At Thessy’s event, I was blown away to see how many Aussies had turned out in support. There was Katrina Donaghy, the co-founder of Civic Ledger and leader of the Brisbane chapter of Women in Blockchain; Andy Lee, who represents the Victorian Government as a Trade and Investment Director in New York; Max Geraldes from ClubX and Sexpo, who are partners to intimate.io; and a slew of other fair dinkum colleagues and friends.
In fact, I was bumping into Aussies every day in NYC, which wasn’t all that surprising as Australia has earned a name for itself on the global stage, with blockchain ventures such as Power Ledger, Horizon State and CanYa commanding attention, along with Havven, which raised $38 million — Australia’s biggest initial coin offering (ICO) to date — to build their stablecoin solution. In a great Aussie partnership, Havven and intimate.io recently announced we’d be working together to manage crypto volatility for people in the adult industry who wish to accept the intimate token as payment.

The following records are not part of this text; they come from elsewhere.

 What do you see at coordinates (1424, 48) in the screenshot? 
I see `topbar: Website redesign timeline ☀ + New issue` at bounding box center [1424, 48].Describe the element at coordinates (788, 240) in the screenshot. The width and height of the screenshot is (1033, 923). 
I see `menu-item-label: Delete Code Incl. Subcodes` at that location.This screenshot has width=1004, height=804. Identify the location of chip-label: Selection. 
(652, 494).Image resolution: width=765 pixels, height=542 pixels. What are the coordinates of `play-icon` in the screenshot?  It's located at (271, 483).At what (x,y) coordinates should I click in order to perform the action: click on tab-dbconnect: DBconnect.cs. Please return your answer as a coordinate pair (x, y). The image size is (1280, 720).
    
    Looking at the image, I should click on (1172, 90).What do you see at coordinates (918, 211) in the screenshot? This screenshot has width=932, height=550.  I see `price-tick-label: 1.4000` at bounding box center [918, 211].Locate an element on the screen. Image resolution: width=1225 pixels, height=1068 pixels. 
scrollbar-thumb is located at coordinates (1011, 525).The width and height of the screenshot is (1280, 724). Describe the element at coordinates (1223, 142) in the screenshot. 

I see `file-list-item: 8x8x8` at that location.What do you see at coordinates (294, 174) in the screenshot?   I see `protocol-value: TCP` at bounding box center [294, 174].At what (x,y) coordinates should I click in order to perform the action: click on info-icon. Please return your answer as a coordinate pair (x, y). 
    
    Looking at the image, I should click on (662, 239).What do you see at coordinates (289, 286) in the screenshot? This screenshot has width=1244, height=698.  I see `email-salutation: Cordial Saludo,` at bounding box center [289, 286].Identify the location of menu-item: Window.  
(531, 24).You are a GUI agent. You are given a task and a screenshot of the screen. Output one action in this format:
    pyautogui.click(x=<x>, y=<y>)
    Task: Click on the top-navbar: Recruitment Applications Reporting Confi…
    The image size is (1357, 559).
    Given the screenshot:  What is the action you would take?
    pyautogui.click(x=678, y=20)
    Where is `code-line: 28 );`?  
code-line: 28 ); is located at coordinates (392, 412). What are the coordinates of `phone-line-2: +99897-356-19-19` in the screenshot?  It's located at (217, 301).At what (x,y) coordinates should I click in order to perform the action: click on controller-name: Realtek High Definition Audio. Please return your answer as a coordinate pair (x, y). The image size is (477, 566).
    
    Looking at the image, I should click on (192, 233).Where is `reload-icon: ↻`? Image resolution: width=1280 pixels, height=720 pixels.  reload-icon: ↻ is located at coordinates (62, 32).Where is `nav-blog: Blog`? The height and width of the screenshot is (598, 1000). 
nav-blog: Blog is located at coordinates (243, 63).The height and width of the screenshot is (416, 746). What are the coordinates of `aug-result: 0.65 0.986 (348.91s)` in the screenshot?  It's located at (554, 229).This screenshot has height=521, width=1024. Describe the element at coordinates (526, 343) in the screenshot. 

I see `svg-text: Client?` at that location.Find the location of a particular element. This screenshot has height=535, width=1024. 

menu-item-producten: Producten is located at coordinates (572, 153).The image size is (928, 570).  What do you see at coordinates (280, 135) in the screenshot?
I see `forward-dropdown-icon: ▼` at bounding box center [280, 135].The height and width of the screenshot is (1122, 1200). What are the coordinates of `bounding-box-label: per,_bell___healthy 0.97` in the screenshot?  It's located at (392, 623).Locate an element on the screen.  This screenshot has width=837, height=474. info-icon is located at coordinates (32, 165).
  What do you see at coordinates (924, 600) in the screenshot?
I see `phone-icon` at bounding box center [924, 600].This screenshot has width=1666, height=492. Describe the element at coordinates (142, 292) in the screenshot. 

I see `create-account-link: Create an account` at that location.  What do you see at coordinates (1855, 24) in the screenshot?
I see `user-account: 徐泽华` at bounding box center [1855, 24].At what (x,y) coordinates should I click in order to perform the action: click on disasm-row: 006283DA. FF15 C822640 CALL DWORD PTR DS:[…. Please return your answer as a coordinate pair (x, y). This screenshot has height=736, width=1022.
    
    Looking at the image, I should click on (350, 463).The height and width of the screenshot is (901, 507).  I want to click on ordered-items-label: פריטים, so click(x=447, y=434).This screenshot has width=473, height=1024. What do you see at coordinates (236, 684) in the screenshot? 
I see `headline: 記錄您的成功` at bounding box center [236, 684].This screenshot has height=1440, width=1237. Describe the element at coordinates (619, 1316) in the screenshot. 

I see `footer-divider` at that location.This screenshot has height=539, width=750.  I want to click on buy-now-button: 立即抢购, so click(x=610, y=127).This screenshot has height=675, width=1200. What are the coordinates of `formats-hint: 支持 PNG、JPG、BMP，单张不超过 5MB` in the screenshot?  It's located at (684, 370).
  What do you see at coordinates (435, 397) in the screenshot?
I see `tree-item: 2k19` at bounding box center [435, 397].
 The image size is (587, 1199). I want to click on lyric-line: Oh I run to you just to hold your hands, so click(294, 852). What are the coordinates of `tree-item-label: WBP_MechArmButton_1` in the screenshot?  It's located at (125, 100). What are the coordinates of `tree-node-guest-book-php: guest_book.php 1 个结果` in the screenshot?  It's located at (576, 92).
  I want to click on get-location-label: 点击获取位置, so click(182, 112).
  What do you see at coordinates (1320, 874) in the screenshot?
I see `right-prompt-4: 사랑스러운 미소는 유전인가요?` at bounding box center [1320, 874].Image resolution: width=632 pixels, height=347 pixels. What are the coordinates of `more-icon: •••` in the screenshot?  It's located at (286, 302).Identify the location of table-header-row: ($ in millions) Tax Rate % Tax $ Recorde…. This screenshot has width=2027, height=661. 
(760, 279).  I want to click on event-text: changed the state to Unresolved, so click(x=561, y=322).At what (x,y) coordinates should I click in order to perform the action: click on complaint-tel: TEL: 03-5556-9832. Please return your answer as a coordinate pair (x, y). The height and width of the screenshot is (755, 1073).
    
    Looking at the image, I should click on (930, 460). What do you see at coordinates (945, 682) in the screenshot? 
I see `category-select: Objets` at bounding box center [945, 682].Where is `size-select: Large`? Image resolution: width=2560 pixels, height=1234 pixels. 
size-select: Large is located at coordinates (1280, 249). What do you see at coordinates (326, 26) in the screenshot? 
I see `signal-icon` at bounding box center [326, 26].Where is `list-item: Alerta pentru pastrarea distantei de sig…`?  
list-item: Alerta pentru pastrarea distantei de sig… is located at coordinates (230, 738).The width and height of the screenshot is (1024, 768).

This was my virgin experience of Blockchain Week, so I don’t have a personal yardstick, but Jez San, founder of FunFair, who’s been coming to Consensus for four years now, told me he could remember when there were only 400 people attending. This year, at least 8,500 people descended upon New York City, a reflection of how quickly this industry is growing. The rapid expansion of projects like NEM is evidence of this. “Last year, we were just one tiny booth, this year we’ve taken out this whole pavilion!” said Alexandra Tinsman, global director of communications for NEM, as she proudly walked me through a showcase of 18 projects that were building their decentralised applications on NEM’s smart contracts platform.
Many people joke that the crypto world is moving so fast, it feels like a whole ‘crypto year’ is equivalent to one week in the ‘real world’. Which makes the mind boggle when you dare to consider how big Blockchain Week will be in 2019. I wonder if it will be anywhere near as big as Jimmy Song’s mounting sense of regret?